Question

solve the following linear equations by graphical method Y=2x-2, y=4x-4

Answer

**step1 Understand the Graphical Method**

The graphical method for solving a system of linear equations involves plotting each equation as a straight line on a coordinate plane. The solution to the system is the point where these lines intersect. The coordinates (x, y) of this intersection point represent the values of x and y that satisfy both equations simultaneously.

**step2 Find Points and Plot the First Equation**

To plot the first linear equation, $$Y = 2x - 2$$, we need to find at least two points that lie on this line. A simple way is to find the y-intercept (where x=0) and the x-intercept (where Y=0).

First, let's find the y-intercept by setting $$x = 0$$:

$$Y = 2(0) - 2$$

$$Y = 0 - 2$$

$$Y = -2$$

This gives us the point $$(0, -2)$$.

Next, let's find the x-intercept by setting $$Y = 0$$:

$$0 = 2x - 2$$

$$2 = 2x$$

$$x = 1$$

This gives us the point $$(1, 0)$$.

Now, imagine plotting these two points $$(0, -2)$$ and $$(1, 0)$$ on a graph paper and drawing a straight line through them. This line represents the equation $$Y = 2x - 2$$.
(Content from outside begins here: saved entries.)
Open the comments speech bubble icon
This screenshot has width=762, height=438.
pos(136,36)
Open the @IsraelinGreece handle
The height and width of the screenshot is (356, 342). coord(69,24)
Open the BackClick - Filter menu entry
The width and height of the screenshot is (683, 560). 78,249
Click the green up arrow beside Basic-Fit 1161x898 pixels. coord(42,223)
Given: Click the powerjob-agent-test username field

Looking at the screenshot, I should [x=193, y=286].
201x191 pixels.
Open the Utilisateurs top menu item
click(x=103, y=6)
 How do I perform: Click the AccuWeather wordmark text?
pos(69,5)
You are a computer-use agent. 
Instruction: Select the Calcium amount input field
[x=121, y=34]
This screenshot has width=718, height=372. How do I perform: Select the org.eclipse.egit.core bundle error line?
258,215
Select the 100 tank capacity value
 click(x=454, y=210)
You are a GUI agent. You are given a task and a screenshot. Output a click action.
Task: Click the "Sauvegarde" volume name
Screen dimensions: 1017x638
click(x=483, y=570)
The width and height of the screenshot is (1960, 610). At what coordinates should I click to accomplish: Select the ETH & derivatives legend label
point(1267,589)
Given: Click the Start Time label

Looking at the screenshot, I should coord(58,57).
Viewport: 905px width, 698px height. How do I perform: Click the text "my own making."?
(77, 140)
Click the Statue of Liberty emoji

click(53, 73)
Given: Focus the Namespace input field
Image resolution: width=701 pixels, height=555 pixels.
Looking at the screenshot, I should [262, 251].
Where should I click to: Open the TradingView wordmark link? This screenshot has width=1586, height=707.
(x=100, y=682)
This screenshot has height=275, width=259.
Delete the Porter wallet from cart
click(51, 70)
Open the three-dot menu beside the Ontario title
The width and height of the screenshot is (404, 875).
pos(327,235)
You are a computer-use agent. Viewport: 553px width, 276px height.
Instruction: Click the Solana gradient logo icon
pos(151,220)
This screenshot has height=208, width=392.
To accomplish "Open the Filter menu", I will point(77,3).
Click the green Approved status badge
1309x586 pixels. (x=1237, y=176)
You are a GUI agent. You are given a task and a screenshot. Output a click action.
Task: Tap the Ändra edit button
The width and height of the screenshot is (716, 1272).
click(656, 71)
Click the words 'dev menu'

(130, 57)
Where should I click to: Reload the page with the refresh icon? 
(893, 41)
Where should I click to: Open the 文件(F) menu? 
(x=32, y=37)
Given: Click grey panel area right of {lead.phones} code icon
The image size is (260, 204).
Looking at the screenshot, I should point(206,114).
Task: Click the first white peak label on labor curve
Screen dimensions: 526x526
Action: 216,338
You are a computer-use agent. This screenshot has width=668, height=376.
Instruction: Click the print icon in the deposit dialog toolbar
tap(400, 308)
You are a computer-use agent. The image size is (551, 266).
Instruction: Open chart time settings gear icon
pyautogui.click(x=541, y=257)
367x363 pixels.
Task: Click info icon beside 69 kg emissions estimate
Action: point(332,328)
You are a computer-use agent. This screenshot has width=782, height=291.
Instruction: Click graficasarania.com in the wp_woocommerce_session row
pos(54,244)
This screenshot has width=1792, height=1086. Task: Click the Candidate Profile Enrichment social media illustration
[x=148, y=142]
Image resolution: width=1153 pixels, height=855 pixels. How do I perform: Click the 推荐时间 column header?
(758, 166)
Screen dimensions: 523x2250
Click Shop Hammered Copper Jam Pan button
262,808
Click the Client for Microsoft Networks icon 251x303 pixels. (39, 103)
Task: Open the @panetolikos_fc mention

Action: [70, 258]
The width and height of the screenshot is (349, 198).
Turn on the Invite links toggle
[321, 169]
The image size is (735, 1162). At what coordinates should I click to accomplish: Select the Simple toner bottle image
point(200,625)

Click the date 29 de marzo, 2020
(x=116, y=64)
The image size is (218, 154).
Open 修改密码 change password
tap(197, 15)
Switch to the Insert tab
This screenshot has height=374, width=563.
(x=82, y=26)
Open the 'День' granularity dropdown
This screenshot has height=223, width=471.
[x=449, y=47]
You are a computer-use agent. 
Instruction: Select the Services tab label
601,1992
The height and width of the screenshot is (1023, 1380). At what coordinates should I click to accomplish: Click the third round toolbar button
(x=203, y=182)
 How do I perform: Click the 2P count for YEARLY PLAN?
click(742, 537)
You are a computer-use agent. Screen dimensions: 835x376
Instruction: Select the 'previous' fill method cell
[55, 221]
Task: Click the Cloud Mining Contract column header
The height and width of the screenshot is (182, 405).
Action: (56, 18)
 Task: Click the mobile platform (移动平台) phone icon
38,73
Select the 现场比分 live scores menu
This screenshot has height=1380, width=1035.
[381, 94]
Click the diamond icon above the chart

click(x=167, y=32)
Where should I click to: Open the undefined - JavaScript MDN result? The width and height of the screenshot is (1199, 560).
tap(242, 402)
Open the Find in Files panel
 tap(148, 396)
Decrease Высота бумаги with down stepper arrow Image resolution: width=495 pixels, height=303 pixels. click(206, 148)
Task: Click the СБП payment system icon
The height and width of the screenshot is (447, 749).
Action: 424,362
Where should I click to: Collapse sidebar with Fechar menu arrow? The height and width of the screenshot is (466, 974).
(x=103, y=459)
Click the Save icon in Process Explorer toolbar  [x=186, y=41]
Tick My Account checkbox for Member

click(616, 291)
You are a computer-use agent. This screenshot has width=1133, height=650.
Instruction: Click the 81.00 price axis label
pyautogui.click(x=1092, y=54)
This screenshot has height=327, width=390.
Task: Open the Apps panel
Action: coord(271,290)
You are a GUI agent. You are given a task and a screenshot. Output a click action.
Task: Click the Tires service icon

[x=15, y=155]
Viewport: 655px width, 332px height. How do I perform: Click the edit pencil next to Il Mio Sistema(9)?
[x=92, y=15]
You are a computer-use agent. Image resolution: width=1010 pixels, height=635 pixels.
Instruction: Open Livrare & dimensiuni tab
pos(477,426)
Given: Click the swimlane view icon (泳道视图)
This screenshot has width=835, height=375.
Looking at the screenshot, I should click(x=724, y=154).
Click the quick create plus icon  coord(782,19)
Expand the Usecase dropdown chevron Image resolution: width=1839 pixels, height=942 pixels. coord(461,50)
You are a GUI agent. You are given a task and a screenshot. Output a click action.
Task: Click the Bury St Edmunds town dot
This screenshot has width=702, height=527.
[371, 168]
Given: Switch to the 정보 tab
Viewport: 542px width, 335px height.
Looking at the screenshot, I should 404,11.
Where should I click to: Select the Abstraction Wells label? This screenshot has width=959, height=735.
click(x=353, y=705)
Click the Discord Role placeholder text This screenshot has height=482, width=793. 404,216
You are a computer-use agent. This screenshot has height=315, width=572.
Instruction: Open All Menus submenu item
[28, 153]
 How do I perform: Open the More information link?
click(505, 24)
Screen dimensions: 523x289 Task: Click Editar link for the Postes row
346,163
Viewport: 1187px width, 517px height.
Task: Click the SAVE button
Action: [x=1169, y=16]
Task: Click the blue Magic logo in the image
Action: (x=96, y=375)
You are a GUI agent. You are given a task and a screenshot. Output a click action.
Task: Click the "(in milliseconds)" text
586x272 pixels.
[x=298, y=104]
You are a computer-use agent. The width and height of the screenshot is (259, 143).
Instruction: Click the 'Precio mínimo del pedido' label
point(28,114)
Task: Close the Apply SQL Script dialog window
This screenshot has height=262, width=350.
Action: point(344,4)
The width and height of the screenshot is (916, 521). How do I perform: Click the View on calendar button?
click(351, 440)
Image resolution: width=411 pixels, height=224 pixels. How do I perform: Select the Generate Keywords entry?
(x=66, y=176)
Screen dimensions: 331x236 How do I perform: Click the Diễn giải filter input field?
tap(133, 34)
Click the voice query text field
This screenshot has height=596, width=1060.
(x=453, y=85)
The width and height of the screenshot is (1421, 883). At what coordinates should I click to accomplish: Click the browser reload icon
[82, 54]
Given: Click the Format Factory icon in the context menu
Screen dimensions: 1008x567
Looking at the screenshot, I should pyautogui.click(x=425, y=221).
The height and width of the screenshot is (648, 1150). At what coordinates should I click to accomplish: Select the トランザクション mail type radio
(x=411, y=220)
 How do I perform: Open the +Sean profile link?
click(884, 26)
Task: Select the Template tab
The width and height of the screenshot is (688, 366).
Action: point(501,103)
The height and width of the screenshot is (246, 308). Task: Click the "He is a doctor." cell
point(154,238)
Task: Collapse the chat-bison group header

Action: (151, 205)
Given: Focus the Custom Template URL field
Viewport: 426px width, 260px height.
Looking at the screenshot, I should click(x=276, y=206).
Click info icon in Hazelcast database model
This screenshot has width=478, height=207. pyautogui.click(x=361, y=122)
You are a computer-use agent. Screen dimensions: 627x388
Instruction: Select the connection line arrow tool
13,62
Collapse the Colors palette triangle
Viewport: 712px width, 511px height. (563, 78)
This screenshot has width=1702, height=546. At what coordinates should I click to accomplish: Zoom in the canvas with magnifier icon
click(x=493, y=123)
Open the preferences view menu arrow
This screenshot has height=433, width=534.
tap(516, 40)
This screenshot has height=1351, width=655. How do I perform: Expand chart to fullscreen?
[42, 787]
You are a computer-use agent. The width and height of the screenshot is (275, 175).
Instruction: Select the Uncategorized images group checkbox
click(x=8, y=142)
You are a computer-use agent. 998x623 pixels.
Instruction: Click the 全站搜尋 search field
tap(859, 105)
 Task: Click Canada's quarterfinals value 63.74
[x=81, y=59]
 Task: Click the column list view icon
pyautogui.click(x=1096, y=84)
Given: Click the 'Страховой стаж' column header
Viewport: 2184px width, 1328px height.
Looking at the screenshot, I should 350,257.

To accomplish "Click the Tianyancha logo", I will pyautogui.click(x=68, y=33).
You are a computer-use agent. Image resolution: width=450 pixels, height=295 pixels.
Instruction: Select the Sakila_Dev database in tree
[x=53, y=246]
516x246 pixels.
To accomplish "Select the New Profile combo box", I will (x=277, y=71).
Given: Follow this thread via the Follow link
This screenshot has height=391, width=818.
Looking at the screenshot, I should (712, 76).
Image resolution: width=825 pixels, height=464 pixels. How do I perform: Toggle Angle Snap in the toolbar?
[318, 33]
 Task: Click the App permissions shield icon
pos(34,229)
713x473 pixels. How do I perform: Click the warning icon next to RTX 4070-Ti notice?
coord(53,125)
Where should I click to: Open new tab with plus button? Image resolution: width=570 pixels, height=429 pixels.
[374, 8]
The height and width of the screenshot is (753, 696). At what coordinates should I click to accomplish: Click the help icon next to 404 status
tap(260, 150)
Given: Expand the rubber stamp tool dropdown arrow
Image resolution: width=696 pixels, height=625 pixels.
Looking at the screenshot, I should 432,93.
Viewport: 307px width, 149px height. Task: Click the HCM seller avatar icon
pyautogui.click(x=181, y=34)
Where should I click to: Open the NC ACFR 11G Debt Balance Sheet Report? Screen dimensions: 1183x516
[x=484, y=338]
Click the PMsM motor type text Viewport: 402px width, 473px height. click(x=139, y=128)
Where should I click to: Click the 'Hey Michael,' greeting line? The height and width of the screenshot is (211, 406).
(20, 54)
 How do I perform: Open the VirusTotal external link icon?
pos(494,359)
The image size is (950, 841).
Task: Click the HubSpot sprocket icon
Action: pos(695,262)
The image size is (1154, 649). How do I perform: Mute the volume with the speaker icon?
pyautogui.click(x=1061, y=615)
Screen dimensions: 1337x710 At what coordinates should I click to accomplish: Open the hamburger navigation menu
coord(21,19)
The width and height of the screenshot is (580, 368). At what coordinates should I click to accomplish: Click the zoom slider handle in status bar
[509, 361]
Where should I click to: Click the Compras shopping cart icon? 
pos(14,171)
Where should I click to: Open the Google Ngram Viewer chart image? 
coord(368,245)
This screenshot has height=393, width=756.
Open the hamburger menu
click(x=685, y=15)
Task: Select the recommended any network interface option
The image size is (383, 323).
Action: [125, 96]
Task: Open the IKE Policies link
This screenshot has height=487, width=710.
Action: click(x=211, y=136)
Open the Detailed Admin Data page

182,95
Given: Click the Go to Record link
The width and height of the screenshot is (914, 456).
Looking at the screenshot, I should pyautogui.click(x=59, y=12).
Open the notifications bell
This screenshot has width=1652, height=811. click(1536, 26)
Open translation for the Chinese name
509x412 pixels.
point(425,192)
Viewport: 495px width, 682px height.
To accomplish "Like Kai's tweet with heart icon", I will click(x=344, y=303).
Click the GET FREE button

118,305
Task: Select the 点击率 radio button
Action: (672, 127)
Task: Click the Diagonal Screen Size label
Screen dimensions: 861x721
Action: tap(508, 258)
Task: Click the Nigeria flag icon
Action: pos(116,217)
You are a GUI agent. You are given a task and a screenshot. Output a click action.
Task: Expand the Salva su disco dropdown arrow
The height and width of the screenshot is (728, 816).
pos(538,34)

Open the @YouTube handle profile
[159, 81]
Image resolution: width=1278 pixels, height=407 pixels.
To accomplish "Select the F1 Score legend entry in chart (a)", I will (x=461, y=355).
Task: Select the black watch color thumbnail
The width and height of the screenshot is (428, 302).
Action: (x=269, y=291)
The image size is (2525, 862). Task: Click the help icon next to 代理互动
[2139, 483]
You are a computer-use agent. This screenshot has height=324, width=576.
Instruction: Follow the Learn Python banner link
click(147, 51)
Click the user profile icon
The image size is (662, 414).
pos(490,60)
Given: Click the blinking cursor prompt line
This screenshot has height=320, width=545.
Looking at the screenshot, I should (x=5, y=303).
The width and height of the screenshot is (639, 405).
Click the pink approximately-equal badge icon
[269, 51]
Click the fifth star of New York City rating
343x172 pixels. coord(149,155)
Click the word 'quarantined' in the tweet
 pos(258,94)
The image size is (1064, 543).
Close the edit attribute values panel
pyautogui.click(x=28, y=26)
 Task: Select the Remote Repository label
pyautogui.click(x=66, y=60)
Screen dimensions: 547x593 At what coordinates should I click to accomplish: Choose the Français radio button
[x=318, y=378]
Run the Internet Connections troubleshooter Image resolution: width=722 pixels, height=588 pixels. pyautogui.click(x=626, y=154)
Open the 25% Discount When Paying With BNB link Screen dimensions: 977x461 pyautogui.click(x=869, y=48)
**step3 Find Points and Plot the Second Equation**

Now, let's do the same for the second linear equation, $$y = 4x - 4$$. We will find two points on this line.

First, let's find the y-intercept by setting $$x = 0$$:

$$y = 4(0) - 4$$

$$y = 0 - 4$$

$$y = -4$$

This gives us the point $$(0, -4)$$.

Next, let's find the x-intercept by setting $$y = 0$$:

$$0 = 4x - 4$$

$$4 = 4x$$

$$x = 1$$

This gives us the point $$(1, 0)$$.

Now, imagine plotting these two points $$(0, -4)$$ and $$(1, 0)$$ on the same graph paper and drawing a straight line through them. This line represents the equation $$y = 4x - 4$$.

**step4 Identify the Intersection Point and State the Solution**

Upon plotting both lines on the same coordinate plane, you will observe where they cross each other. From our calculations, both lines pass through the point $$(1, 0)$$. This means that the intersection point of the two lines is $$(1, 0)$$.

The coordinates of this intersection point are the solution to the system of linear equations.